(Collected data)
* * * * *
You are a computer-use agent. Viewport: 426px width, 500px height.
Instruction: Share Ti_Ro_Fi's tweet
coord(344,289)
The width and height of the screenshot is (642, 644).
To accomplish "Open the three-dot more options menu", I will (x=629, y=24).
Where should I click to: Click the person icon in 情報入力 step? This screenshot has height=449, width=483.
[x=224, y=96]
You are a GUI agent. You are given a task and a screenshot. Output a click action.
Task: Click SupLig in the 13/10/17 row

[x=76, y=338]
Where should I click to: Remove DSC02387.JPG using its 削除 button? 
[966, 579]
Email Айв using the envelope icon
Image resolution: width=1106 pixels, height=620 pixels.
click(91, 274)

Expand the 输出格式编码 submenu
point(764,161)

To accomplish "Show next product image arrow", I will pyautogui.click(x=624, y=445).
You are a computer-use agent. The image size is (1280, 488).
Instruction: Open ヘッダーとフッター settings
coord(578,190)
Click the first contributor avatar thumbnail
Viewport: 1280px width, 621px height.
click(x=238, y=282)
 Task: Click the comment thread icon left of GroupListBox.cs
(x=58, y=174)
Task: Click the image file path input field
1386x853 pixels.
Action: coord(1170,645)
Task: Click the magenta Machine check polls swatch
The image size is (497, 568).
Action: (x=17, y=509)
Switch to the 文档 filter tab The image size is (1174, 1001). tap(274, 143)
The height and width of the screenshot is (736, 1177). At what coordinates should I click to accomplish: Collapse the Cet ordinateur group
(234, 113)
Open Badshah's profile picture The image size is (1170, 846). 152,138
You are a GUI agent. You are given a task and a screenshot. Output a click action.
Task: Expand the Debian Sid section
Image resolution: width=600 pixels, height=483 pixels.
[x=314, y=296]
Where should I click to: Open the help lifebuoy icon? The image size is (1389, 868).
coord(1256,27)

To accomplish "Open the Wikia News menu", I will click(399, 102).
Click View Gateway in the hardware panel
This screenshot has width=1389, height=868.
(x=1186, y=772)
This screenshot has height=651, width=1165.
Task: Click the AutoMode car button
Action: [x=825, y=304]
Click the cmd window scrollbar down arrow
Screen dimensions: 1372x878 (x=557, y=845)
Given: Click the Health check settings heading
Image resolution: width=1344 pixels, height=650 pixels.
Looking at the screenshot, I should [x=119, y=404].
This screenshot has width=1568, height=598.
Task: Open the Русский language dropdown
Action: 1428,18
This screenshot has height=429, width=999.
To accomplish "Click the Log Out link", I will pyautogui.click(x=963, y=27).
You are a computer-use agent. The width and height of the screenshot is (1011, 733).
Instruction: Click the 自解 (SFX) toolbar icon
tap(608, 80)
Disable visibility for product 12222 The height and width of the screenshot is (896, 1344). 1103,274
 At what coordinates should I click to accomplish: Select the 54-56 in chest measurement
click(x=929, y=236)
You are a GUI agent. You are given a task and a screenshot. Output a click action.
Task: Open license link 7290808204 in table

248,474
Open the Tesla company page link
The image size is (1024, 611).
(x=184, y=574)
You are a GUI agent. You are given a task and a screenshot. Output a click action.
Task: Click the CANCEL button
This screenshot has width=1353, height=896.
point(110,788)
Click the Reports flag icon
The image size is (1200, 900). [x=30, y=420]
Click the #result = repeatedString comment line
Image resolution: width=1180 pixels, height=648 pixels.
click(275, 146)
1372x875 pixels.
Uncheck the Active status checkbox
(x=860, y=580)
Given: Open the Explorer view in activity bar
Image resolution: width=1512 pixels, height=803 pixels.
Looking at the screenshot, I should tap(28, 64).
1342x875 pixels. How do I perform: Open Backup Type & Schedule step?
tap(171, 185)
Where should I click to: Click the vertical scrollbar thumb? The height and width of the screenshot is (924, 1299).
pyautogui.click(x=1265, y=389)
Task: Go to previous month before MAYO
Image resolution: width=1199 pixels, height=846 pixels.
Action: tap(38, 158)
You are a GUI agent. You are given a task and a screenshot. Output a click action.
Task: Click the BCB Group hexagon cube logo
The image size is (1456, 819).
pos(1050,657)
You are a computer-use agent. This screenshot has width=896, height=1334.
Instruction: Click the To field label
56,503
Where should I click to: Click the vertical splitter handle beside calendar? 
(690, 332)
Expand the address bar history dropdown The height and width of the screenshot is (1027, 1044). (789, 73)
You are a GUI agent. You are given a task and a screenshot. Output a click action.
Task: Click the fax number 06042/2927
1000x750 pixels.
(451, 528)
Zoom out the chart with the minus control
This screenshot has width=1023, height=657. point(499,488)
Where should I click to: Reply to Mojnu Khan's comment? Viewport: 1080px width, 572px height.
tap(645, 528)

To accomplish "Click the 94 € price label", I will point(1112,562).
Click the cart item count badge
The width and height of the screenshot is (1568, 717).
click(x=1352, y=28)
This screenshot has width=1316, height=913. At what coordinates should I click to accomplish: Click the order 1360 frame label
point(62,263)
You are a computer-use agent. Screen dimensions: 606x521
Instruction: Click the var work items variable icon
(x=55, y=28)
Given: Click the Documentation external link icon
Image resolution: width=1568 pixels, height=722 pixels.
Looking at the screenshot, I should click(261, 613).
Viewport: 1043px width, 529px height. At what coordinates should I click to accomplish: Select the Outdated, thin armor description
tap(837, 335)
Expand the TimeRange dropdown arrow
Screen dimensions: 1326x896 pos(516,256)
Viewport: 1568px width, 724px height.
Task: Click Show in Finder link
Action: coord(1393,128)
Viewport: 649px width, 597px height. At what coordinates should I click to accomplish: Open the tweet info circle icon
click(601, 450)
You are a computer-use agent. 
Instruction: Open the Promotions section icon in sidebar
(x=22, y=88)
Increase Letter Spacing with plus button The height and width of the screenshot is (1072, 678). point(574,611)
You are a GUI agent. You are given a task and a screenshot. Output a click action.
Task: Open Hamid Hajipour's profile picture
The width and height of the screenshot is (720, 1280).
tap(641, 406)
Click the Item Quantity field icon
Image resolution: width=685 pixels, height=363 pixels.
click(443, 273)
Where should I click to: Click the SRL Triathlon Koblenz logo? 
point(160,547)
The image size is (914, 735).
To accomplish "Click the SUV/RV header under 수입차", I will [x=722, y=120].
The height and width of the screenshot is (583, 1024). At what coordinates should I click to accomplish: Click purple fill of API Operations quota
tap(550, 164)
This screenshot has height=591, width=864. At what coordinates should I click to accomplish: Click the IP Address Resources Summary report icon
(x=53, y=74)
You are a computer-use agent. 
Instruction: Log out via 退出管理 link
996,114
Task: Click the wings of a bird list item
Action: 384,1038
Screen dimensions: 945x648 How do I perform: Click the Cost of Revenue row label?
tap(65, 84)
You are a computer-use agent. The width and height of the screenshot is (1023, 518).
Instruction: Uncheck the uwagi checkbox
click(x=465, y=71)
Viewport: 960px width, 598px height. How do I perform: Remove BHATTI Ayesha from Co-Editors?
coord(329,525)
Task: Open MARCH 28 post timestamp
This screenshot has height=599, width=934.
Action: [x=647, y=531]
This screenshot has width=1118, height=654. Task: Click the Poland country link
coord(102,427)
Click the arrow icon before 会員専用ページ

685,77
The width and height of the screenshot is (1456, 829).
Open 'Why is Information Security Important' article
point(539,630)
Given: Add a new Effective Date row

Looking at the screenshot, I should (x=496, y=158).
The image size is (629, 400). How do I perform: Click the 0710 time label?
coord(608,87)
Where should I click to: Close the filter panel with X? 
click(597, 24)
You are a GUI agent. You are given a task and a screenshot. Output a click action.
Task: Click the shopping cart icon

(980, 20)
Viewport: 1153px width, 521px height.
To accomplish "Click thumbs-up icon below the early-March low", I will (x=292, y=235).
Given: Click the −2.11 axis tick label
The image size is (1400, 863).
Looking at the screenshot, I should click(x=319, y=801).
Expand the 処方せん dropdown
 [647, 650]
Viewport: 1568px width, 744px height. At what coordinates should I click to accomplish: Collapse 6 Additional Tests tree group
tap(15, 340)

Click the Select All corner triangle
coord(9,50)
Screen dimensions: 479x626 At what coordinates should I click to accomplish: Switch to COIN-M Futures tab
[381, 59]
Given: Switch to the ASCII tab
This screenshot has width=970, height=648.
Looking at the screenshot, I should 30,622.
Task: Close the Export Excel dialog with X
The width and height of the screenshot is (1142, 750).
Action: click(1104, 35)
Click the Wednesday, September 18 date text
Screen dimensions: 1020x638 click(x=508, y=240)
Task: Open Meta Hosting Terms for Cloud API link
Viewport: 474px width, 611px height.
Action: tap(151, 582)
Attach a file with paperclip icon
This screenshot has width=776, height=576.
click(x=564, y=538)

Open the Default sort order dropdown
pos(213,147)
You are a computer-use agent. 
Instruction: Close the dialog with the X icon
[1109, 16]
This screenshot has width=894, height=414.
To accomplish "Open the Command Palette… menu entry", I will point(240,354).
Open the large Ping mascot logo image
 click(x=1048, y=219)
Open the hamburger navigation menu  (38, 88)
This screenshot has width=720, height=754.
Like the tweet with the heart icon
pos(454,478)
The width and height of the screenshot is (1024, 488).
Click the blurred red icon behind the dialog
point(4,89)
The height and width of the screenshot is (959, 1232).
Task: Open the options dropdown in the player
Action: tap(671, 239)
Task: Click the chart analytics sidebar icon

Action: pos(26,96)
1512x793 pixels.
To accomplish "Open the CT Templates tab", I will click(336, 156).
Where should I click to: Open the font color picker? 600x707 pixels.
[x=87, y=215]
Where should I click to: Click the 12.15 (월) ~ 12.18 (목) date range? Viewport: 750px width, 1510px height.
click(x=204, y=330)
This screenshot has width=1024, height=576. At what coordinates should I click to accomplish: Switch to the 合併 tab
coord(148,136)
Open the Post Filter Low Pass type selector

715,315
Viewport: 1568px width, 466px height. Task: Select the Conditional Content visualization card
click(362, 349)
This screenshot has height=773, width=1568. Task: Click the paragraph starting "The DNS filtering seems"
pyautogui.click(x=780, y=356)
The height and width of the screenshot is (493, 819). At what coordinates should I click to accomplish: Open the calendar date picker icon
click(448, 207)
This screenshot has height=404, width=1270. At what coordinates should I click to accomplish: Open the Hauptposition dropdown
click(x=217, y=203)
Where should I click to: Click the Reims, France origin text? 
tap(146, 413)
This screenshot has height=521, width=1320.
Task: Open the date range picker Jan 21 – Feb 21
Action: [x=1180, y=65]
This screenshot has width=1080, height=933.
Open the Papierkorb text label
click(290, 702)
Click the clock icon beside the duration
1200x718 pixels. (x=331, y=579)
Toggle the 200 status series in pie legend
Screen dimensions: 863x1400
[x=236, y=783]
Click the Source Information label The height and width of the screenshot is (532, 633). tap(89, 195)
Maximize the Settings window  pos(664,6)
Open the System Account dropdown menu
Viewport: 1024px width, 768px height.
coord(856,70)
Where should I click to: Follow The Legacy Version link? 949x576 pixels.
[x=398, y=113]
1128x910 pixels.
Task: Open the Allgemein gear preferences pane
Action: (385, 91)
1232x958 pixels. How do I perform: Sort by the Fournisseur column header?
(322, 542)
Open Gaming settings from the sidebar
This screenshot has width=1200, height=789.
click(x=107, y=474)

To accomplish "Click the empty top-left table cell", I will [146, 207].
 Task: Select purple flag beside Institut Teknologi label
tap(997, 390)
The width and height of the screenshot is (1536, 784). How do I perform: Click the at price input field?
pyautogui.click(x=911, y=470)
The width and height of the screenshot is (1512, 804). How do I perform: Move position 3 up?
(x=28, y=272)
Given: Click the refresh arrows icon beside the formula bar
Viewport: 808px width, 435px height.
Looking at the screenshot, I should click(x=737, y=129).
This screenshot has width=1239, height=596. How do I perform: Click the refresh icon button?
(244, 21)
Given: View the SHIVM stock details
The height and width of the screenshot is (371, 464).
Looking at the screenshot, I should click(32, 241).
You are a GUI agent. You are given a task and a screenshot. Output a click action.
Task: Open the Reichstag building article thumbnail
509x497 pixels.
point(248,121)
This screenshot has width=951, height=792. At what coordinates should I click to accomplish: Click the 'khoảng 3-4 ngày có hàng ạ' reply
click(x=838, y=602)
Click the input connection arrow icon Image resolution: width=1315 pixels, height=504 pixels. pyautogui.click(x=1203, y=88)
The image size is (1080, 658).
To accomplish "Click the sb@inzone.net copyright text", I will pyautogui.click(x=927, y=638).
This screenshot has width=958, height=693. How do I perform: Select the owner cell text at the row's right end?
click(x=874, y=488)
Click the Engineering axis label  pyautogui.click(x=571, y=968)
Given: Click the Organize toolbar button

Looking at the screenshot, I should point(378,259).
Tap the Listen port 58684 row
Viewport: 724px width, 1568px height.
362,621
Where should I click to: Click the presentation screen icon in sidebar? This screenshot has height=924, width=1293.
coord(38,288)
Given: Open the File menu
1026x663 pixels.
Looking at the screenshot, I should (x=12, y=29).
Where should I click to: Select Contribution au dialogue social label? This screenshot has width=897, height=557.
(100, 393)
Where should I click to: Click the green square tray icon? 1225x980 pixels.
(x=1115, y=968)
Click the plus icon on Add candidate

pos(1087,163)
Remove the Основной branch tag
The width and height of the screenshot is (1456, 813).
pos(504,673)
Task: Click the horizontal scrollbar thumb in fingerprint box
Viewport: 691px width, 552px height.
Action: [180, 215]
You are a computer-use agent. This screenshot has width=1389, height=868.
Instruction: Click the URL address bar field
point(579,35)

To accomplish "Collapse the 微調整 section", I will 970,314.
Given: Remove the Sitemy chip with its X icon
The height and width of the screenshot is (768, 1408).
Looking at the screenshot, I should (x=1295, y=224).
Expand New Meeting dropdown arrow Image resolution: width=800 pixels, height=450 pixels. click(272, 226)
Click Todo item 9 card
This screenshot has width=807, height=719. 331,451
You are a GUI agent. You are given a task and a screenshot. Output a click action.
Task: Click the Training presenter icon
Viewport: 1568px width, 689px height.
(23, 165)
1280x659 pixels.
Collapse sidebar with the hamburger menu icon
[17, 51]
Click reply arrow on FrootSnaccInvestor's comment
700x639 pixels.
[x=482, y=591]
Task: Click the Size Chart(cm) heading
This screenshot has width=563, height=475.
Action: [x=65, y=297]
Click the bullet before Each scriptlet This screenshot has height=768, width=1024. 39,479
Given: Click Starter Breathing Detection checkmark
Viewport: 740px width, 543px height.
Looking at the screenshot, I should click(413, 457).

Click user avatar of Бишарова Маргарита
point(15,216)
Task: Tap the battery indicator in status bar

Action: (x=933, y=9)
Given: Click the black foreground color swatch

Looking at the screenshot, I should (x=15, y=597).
* * * * *
Task description -
All lines of the data above that include the word "profile" must be shown.

Task output -
Open Badshah's profile picture The image size is (1170, 846). 152,138
Task: Open Hamid Hajipour's profile picture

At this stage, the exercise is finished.